I will search for that igniting jumpstart.

 

The cool part about this challenging time is I have never fully given up. There have been moments when just a strand of dream/hope held on, but the journey has continued.

 

 

Love Dreamer Di

 

Challenge: Do you know what jumpstarts your passion into action?

 

Word: Lemonade

 

A Tired Mind

I haven’t been able to force myself to think either. It has taken patience to wait on my mind to heal.

 

I have been debating setting a goal again. A goal slightly bigger than I think I can accomplish. I haven’t completely thrown in the towel. I have accomplished pretty cool things in this year and a half. I just had to label them as something other than a goal.

 

I feel sorry for my brain. I wish I could have prevented this from happening. But when I think about it, I am happy it happened now, instead of at the peak of my success.

 

I had to learn these hard lessons.

 

I love to work. Creation is my passion.
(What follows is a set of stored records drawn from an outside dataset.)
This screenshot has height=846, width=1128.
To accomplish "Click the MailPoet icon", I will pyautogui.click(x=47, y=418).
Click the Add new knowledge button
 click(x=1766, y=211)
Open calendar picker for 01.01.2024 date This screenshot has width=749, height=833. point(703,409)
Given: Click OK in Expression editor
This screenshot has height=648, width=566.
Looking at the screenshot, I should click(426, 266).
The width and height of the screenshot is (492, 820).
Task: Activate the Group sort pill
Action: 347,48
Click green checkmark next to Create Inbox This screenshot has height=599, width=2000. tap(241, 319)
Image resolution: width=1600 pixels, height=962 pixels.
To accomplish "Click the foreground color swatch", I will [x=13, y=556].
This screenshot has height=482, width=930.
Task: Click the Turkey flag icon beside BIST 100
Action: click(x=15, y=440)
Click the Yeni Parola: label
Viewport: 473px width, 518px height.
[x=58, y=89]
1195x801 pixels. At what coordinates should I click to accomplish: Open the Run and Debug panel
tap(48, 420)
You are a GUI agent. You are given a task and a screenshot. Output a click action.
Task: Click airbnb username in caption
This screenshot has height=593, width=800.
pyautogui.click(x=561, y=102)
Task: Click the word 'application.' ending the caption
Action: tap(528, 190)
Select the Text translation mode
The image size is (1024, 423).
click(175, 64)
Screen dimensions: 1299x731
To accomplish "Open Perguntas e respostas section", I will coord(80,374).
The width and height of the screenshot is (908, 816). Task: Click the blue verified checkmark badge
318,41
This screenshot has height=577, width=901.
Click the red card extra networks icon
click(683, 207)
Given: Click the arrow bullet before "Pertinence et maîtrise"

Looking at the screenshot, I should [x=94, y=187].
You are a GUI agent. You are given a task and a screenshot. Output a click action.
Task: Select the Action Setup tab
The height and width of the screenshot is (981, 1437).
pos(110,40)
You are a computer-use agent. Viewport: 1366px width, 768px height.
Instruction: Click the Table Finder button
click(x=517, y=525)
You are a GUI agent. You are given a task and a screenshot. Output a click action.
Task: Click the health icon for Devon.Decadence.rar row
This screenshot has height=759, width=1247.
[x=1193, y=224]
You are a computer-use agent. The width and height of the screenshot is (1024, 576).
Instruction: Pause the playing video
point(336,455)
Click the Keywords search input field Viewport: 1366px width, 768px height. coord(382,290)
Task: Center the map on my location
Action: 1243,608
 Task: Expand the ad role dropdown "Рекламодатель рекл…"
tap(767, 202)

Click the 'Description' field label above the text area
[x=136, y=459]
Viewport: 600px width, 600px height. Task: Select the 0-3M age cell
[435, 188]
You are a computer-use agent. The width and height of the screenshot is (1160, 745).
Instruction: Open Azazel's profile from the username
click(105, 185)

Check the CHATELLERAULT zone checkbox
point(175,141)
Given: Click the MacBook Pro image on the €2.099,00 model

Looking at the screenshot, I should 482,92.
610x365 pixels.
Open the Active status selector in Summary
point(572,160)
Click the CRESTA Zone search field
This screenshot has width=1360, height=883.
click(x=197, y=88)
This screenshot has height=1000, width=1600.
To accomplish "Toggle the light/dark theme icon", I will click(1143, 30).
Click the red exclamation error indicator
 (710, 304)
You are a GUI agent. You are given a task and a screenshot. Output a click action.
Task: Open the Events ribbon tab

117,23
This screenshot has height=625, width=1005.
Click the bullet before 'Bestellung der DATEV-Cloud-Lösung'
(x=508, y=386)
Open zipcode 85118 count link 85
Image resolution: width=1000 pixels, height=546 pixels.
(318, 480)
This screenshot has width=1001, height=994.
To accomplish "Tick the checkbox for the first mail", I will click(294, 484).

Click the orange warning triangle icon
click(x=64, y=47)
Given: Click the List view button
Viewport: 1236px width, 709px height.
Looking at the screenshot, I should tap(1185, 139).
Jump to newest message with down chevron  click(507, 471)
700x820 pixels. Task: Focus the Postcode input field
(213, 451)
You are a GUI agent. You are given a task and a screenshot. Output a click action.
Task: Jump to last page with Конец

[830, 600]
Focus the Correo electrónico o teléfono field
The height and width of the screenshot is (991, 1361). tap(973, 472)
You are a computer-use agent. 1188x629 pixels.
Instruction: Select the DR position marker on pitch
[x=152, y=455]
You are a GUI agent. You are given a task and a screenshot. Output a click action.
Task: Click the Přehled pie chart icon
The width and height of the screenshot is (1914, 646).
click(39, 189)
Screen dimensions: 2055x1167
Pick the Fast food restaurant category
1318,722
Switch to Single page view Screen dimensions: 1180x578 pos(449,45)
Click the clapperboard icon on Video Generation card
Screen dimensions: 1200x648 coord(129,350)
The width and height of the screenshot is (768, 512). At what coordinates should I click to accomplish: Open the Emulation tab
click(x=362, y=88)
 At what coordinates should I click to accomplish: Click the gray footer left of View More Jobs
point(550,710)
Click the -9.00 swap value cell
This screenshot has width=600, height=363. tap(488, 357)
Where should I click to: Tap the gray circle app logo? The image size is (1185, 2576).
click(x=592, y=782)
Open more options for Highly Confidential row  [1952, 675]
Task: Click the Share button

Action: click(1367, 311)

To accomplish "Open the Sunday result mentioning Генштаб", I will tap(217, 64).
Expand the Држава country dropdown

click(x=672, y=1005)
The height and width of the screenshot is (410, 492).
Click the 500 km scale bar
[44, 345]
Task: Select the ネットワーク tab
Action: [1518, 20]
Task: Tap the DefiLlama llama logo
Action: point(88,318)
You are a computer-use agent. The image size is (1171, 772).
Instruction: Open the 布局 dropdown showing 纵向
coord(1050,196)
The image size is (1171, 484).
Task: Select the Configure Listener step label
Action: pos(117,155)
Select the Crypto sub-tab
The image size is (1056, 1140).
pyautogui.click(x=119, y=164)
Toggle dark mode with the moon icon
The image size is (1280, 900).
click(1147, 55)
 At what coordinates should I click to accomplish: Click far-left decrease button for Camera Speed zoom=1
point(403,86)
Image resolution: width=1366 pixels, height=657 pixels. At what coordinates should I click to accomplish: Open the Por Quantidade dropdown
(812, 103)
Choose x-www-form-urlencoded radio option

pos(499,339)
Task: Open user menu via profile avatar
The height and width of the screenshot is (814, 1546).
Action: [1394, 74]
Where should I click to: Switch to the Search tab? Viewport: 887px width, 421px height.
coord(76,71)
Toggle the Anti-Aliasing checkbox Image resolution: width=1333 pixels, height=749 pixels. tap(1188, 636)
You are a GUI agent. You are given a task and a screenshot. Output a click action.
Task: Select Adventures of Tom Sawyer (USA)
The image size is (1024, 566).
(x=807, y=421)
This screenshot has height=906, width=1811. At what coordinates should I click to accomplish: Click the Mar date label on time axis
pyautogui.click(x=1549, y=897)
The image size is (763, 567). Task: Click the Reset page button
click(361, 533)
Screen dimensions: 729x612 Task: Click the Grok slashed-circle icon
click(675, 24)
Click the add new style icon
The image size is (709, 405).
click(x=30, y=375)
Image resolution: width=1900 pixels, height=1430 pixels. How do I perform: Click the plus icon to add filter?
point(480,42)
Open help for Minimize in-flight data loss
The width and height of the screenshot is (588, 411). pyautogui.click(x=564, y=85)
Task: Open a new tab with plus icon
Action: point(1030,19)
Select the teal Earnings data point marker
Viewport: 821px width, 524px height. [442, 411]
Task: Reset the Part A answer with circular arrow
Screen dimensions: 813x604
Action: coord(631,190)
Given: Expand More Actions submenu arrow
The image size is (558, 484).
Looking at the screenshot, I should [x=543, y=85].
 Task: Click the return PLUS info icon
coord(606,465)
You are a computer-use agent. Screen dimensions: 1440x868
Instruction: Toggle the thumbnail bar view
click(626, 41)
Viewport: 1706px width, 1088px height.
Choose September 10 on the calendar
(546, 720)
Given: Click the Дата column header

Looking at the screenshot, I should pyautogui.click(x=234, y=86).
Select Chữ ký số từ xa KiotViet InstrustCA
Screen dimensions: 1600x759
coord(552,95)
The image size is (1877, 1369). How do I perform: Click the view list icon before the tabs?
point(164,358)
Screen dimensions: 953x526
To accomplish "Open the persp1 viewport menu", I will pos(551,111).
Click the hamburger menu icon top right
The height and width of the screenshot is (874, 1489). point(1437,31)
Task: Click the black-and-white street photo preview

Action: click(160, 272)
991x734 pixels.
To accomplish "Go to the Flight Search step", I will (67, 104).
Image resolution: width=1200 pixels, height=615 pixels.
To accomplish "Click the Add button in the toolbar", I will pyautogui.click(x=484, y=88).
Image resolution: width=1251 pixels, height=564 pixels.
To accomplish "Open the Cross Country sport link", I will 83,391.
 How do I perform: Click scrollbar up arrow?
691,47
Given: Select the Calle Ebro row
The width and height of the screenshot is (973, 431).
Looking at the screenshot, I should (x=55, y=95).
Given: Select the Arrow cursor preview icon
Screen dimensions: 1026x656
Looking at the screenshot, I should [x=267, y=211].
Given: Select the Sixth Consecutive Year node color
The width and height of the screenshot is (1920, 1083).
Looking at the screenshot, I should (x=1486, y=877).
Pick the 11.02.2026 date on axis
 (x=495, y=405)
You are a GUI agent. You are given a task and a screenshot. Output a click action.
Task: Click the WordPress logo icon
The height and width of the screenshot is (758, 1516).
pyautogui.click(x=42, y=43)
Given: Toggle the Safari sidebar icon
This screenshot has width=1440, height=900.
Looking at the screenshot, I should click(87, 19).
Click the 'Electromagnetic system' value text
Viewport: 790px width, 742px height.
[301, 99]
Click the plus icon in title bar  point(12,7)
But now I know that work, out of balance, will destroy more than it will create.

 

Love Dreamer Di

 

Challenge: Write a goal, plan it, make it doable, do it. 

 

Words: Baby Toe

(I first wrote spinal fluid, but then I thought how gross that was. Haha)

 

A Dying Soul

When your soul dies, joy is hard to find.  I believe it’s because you have disconnected from your true self. I found glimpses of myself throughout time, and receive a high for just a moment, but nothing like I felt before. Going for what I loved created joy and excitement like I have never experience. I want to feel that again.

 

Over the past year and a half I have realized that it wasn’t my dream that beat me up, it was my lack of skill and knowledge.

 

I had connected the pain to dreaming. When it wasn’t my dreams fault. My nervous breakdown and inability to mentally handle anything was because of my 18-20 hour workdays, my lack of eating, running from one thing to the next, and never taking a break.  My dream button had gone into overdrive. My priorities were far off the scale.

 

I finally had figured out that I could actually accomplish everything I wanted to, so I went for it all, at once. Rookie mistake.

 

Digging myself out of this hole has not been fun, but I pray to God that it is worth it.

 

Love Dreamer Di

 

Challenge: When was the last time you felt excited? Create an exciting moment ay? 

 

Words: Badger Bum

 

 

New Chapter

My name is Diana Flammer. In my teenage years I found myself lost in a whirlwind of depression, substance abuse, with a lack of direction. I realized one day that I didn’t know who I was, what I loved or what made me happy.

 

After a lot of self-searching I found myself doing what I loved. I went for everything I loved in full force.

 

The problem was, I lacked the skills necessary to make these goals successful. I ran faster than I had strength, which brought me to a nervous breakdown mid February 2012.

 

Unfortunately, I had a dream trip scheduled February 29th, to travel all over Europe and went, even though it probably was not the wisest decision.

 

Not only did the nervous breakdown hit me at a critical point, but the next two months solidified and exposed every area I had weakness and lacked skill. This rocked my world HARD.

 

I am not the same person I was before. I was so full of hope, faith and an abundance of enthusiasm. I have been searching for these treasures, I believe they are still in me somewhere.

 

Since this experience I have been scrambling for my mind to function. I’ve been able to take care of essentials, and have those bases covered, but when it came down to anything bigger than my daily takes, I wouldn’t touch it with a stick. I remember when I came back from my trip I said, “Forget learning Spanish, forget being an author, forget traveling the world, forget going into business and forget dreaming in general. If dreaming is this hard, I want nothing to do with it.” I shut the book of dreams I had opened in my mind. My soul died that day.

 

Love Dreamer Di

 

Challenge: Have you let your dreams die?